# New big build would love some input from others!!



## JPalmer (Jul 7, 2012)

Ok! Iv built a few planted tanks now and tried different things and water features ect and iv got my hands on a nice big tank and even though our golden mantella have only just had a nice tank built for them I think the deserve a better one! I'd love some ideas of basically the most complicated and cool tank ideas that just look amazing how ever difficult, I have a rain system and an external filter lined up to power the planned stream running into natural pool! But I want some ideas of how to make it just amazing! Here are a few pics of some of my earlier built tanks :
Current golden mantella tank








A few of the others 
















please excuse the flattend plant! The fire bellied toads love to trample! 

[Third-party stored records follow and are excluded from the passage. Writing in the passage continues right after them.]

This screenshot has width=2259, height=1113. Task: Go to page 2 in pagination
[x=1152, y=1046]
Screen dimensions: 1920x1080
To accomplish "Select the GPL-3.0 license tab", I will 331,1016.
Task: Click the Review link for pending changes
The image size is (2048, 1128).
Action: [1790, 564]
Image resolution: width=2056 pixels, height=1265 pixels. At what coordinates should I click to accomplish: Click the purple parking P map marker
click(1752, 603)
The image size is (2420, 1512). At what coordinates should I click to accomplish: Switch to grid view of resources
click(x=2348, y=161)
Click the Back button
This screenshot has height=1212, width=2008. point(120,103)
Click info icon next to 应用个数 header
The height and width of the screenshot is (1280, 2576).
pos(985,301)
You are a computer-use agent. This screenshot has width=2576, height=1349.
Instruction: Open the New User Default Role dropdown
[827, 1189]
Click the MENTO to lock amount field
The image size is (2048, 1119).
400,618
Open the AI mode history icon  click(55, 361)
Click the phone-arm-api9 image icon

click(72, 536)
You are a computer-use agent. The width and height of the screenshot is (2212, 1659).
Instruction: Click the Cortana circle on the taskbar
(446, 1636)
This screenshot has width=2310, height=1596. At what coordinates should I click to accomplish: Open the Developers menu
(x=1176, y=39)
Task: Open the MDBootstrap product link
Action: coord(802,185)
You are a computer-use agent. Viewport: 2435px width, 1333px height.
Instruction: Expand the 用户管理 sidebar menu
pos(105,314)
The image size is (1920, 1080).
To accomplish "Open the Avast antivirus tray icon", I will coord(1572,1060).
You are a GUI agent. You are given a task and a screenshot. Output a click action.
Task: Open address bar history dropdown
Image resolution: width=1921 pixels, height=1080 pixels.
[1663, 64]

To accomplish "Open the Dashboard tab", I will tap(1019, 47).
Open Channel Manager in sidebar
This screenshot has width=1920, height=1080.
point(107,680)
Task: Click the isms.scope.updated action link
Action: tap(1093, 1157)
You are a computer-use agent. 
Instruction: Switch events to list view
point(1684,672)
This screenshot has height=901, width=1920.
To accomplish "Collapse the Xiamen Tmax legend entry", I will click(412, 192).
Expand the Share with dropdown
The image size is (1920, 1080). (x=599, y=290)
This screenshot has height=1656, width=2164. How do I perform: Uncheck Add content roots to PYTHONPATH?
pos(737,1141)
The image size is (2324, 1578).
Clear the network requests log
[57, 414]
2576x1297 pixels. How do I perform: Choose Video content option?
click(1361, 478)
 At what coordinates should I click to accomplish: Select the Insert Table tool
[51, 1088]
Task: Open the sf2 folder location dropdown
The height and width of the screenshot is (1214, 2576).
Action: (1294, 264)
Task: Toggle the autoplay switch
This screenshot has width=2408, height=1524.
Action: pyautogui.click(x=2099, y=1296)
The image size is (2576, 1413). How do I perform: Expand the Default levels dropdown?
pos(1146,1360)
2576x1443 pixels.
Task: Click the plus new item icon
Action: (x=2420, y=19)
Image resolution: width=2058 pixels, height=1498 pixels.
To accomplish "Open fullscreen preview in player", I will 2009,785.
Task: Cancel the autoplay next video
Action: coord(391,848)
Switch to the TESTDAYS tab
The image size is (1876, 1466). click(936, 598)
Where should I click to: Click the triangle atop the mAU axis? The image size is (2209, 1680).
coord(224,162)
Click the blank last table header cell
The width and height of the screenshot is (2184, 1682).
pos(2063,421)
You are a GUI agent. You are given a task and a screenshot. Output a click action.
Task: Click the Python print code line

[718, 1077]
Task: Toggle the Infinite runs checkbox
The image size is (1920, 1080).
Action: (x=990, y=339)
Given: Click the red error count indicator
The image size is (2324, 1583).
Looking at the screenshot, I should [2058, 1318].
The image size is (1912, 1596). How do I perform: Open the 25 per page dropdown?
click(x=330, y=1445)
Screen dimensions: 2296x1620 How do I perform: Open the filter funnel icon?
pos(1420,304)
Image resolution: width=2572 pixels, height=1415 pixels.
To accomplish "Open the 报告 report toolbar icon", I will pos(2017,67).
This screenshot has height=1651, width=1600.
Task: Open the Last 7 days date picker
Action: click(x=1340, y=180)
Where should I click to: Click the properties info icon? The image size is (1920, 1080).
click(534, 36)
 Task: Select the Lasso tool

And this is the new tank!! 

















It's 39" length 20" tall and 17" deep! Weird sizes as it was originally custom built to fit into a mates houses alcove! So come on! What are people's ideas! I want it like what you'd expect to see at a good zoological facility!!! 
Cheers! 
Josh


----------



## jamlew (May 28, 2013)

i think some kind of mangrove kind of setup would be cool. tree roots and water with some kind of land mass. not sure what kind of species could be kept in something like that tho. or some kind of empty saharan river basin or.....erm its hard to think coz all yurs are so cool anyway :no1: volcanic waste land! kinf of defies the point really as not much could live there. haha

jam


----------



## JPalmer (Jul 7, 2012)

I do like the swamp idea! The tank is for golden mantella so could encopirate a swampy bank area to the pool maby? Cheers for that one! Any others?


----------



## Meefloaf (Mar 24, 2013)

i was thinking of doing golden mantella's after i've had my milkies awhile. one idea i had was having a kind of forest crevice, so like two levels of "land" at the back of the viv with a "collapsed" branch across the gap, ferns. macgravia etc growing up the side of this land mass and have "roots" coming out of the ground part, which would actually be drainage pipes from a sloped bowl i was going to put at the top of my fake landmass. and possibly have either a running or dry stream bed running through this, making it look asif the crevice was made from the water eroding it over time etc. On the top you could plant some nice foiliage plants. wouldnt take up the whole depth of the tank, thought it'd give a nice little hiding area for them and you could plant broms up the front of the fake land area's heres a terrible pic of kinda what i mean










and here's the other idea, great build Are first attempt of a vivarium wish me luck? - Dendroboard


----------



## JPalmer (Jul 7, 2012)

That's cool! In there current tank they have a waterfall and seperate pool that's seasonal  I was thinking of a Sloap or incline involved! I love the idea of havin the incline said the stream has eroded it out! Might have to borrow some form of that for this! Maby a diaganal valley set up with the pool at the front right corner and the stream starting the back left top? Maby  loving the ideas! Keep tem coming and I will try build something amazing using some of them  haha cheers!


----------



## jamlew (May 28, 2013)

Endangered primates and cats may be hiding out in swamps and mangrove forests

borneo swamp could be pretty cool on a smaller scale

jam


----------



## jamlew (May 28, 2013)

got loads of random ideas. some kind of cave with like little rock pools at varied heights through out the viv could also use it like a long river/water fall going from pool to pool or something lol with i had lots of tanks, money and the skills to make them.

jam


----------



## Meefloaf (Mar 24, 2013)

check this out Amphibiancare.com >> An Online Amphibian and Reptile Information Resource >> Shedd Aquarium and Brookfield Zoo Reptile House Chicago


----------



## JPalmer (Jul 7, 2012)

Now that is a brilliant!!! Cheers! I'm thinking I'm going to possible make it like a tiered set of curving levels from top left down with the stream eroded out out running into the pool at the front right and the more lowland swampy style area behind the pool, I am about to go on holiday so iv got some airport time to think and draw some ideas 
Josh


----------



## jamlew (May 28, 2013)

JPalmer said:


> Now that is a brilliant!!! Cheers! I'm thinking I'm going to possible make it like a tiered set of curving levels from top left down with the stream eroded out out running into the pool at the front right and the more lowland swampy style area behind the pool, I am about to go on holiday so iv got some airport time to think and draw some ideas
> Josh


sounds like a good mix of a few ideas looking forward to seeing its progress. im just wanting to get started on mine but getting myself confused on information.

jam


----------



## Meefloaf (Mar 24, 2013)

check out this slideshow Green Chapter - Stunning Aquarium Simply For You


----------



## JPalmer (Jul 7, 2012)

Now that looks amazing! I love the water at the front but a bank on both sides and round the back! Also the water isn't too deep so that I think is going to get filters in to the design! Cheers! Lol I'm drawing the designs up as I sit next to the pool in turkey! Just been playing with an uber cute wild tortoise  haha


----------